Let's calculate this voltage:
Voltage due to offset current ($V_{diff\_I}$) = Offset Current ($I_{OS}$) $\times$ Resistor ($R_G$)
$V_{diff\_I} = 20 \mathrm{nA} \times 100 \mathrm{k} \Omega$
$V_{diff\_I} = (20 \times 10^{-9} \mathrm{A}) \times (100 \times 10^3 \Omega)$
$V_{diff\_I} = 20 \times 10^{-6} \mathrm{V} = 0.02 \mathrm{mV}$.
Since the offset current can be in either direction, this voltage can be $\pm 0.02 \mathrm{mV}$.

3. **Combine the effective input voltages**: The total "effective" input voltage ($V_{in\_eff}$) is the sum of the amplifier's intrinsic offset voltage and the voltage created by the bias currents through the resistors. Since both can be positive or negative, to find the *extreme* (largest positive or largest negative) total effective input voltage, we add their maximum absolute values:
Maximum positive $V_{in\_eff} = V_{OS}(\text{max}) + V_{diff\_I}(\text{max}) = 2 \mathrm{mV} + 0.02 \mathrm{mV} = 2.02 \mathrm{mV}$.
Maximum negative $V_{in\_eff} = V_{OS}(\text{min}) + V_{diff\_I}(\text{min}) = -2 \mathrm{mV} - 0.02 \mathrm{mV} = -2.02 \mathrm{mV}$.
So, the effective input voltage can range from $-2.02 \mathrm{mV}$ to $+2.02 \mathrm{mV}$.

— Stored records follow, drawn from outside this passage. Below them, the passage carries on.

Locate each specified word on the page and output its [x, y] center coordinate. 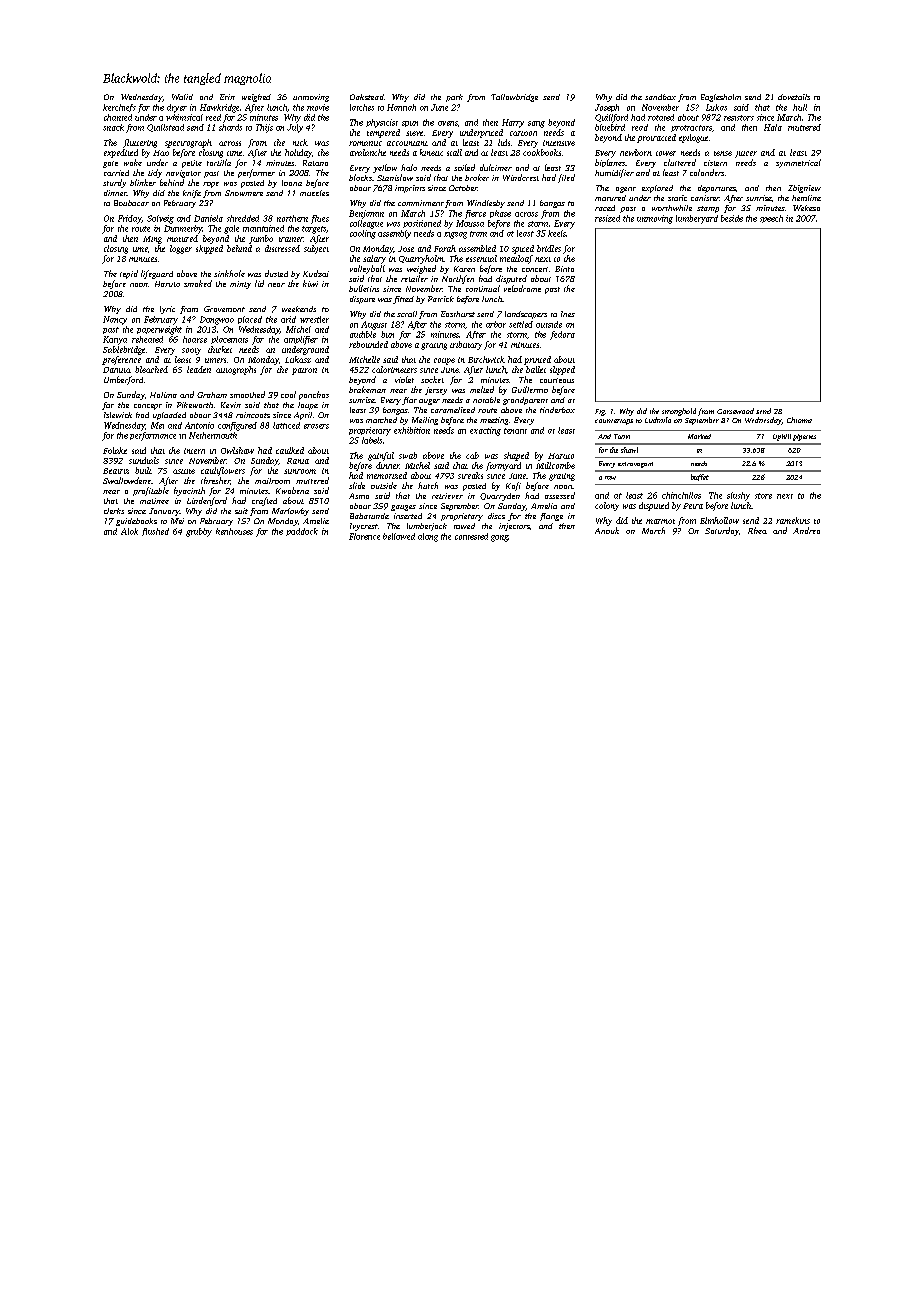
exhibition [412, 430]
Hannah [401, 107]
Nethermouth [213, 435]
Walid [182, 97]
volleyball [367, 269]
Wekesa [806, 208]
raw [610, 478]
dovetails [794, 97]
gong [499, 538]
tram [478, 234]
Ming [152, 240]
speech [771, 219]
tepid [129, 274]
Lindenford [207, 501]
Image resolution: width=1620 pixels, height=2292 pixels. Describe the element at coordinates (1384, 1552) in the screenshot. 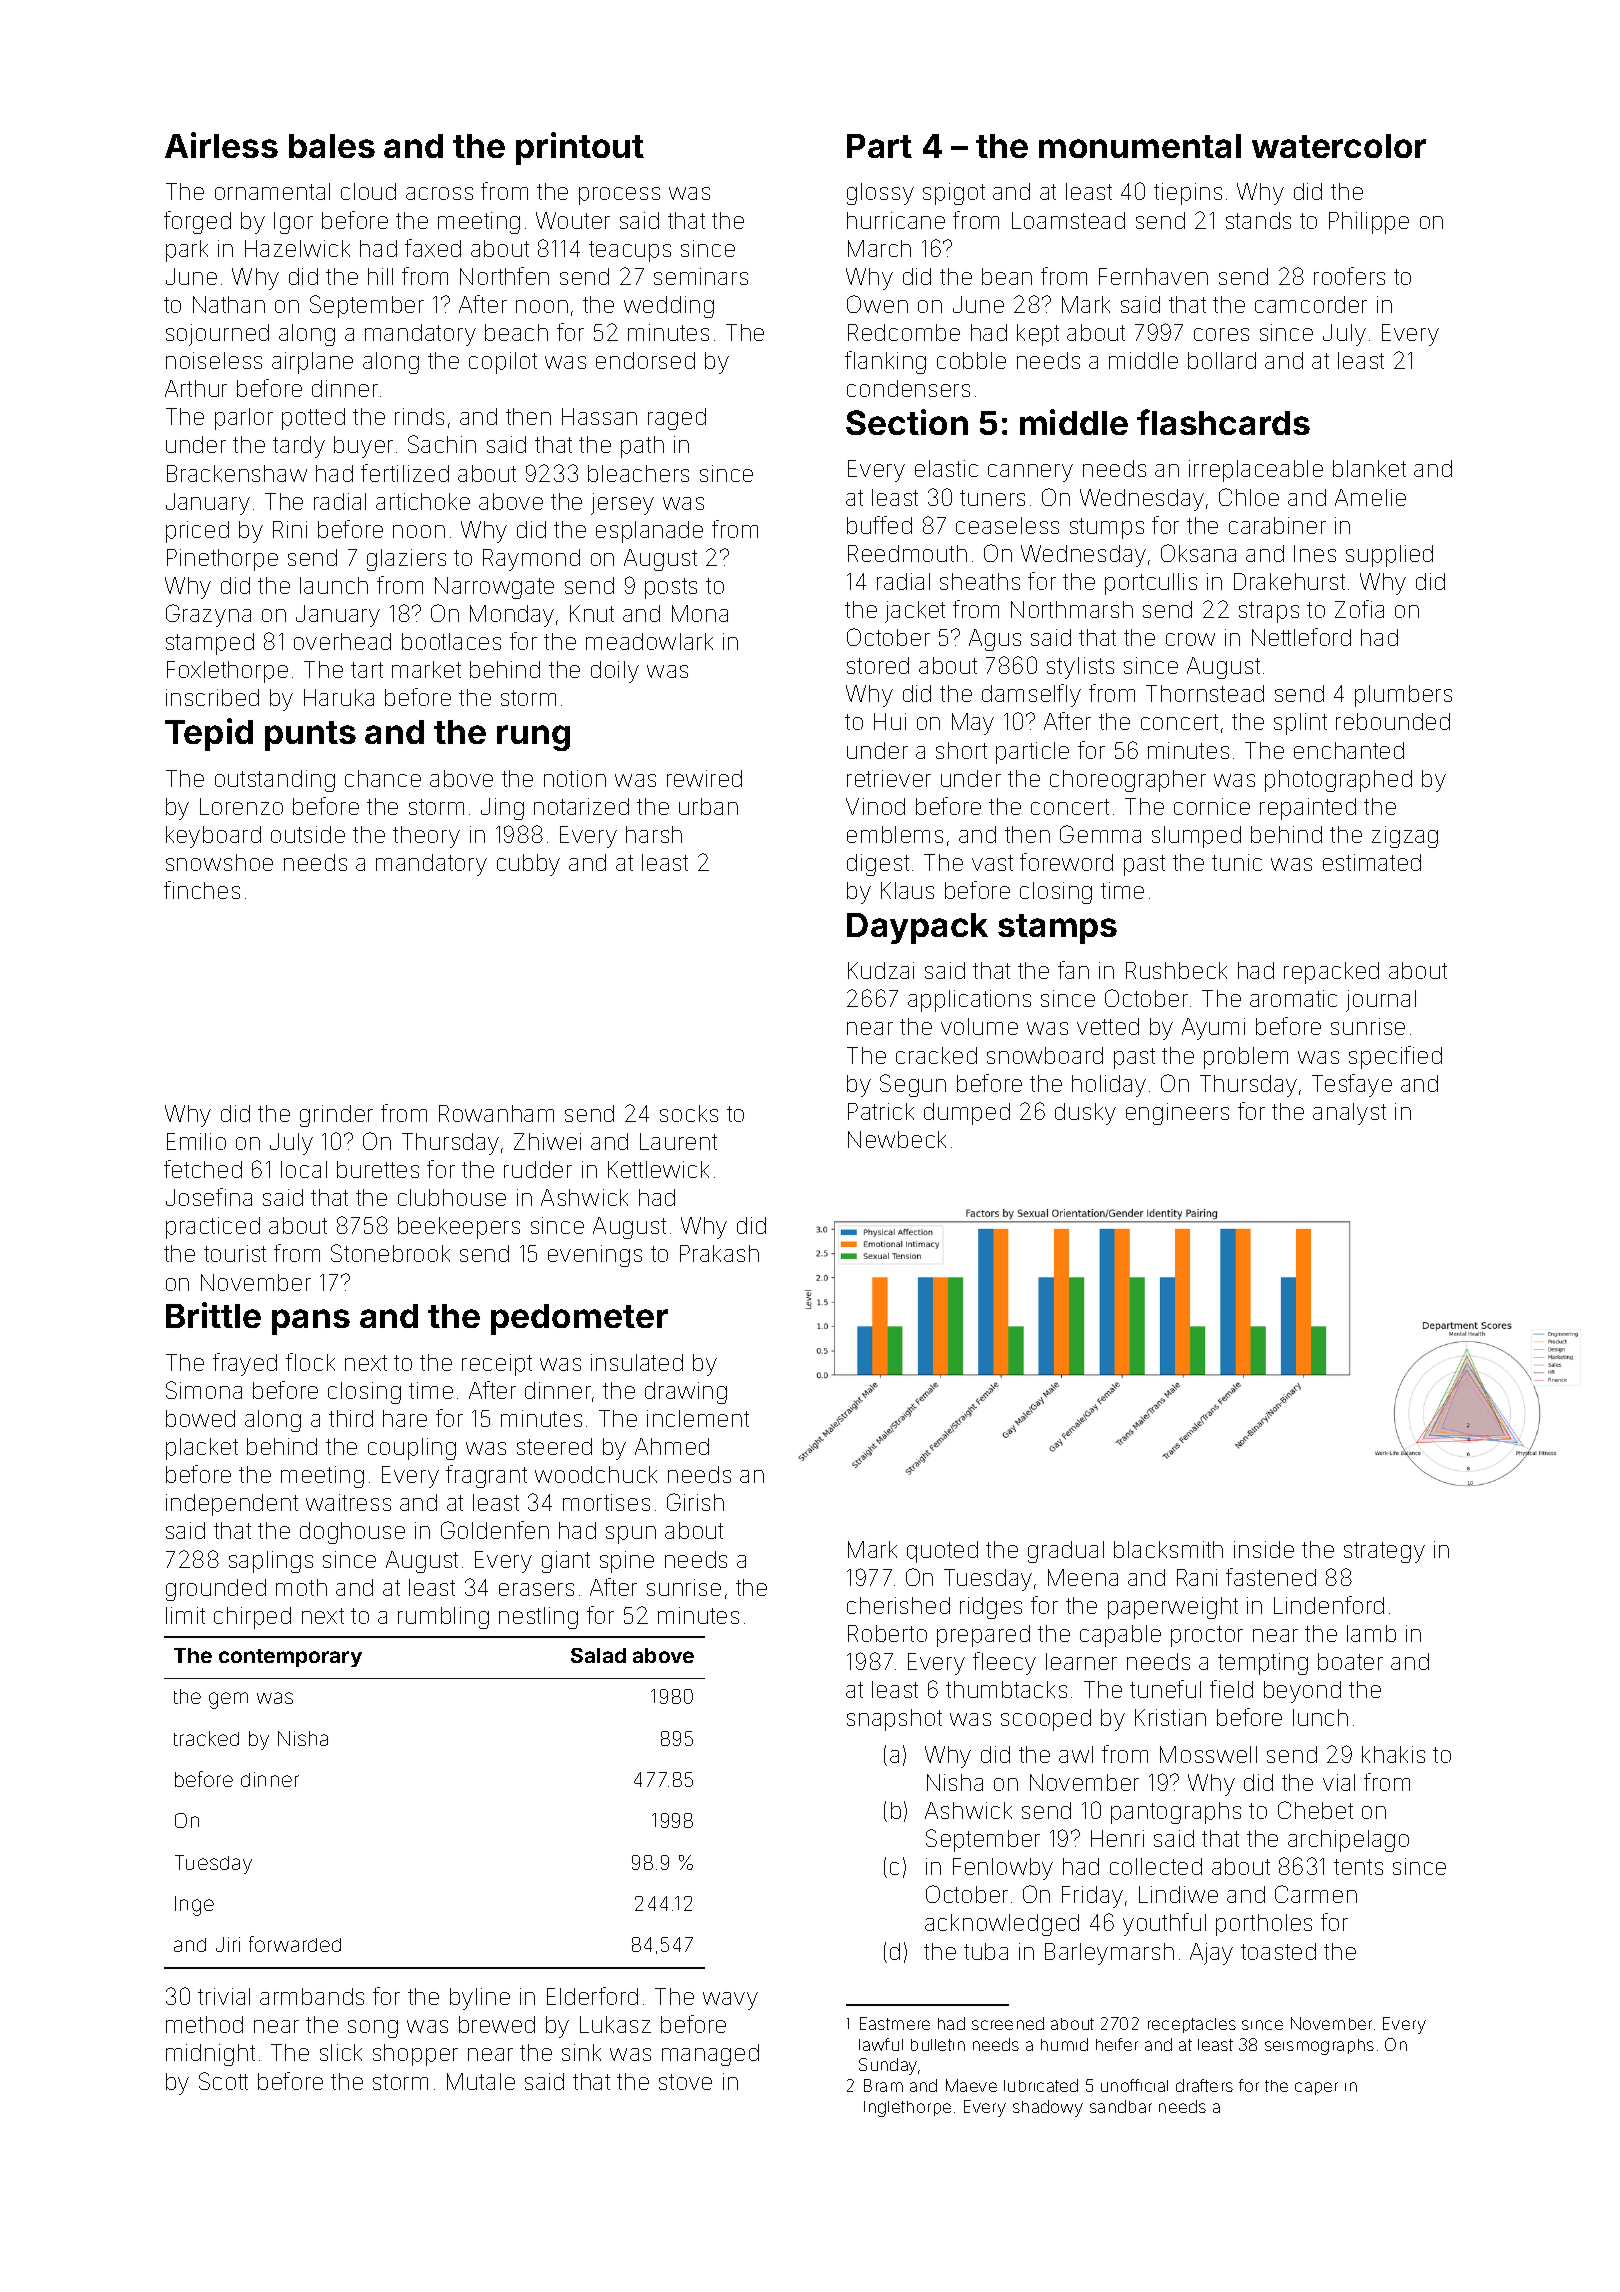

I see `strategy` at that location.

4. **Calculate the output voltage**: The output voltage is simply the effective input voltage multiplied by the differential gain ($A_d$). The problem states the differential gain is 1000.
Maximum output voltage ($V_{out\_max}$) = Differential Gain ($A_d$) $\times$ Maximum positive $V_{in\_eff}$
$V_{out\_max} = 1000 \times 2.02 \mathrm{mV} = 1000 \times (2.02 \times 10^{-3} \mathrm{V}) = 2.02 \mathrm{V}$.
Minimum output voltage ($V_{out\_min}$) = Differential Gain ($A_d$) $\times$ Maximum negative $V_{in\_eff}$
$V_{out\_min} = 1000 \times (-2.02 \mathrm{mV}) = 1000 \times (-2.02 \times 10^{-3} \mathrm{V}) = -2.02 \mathrm{V}$.

Therefore, the extreme values of the output voltage are $\pm 2.02 \mathrm{V}$.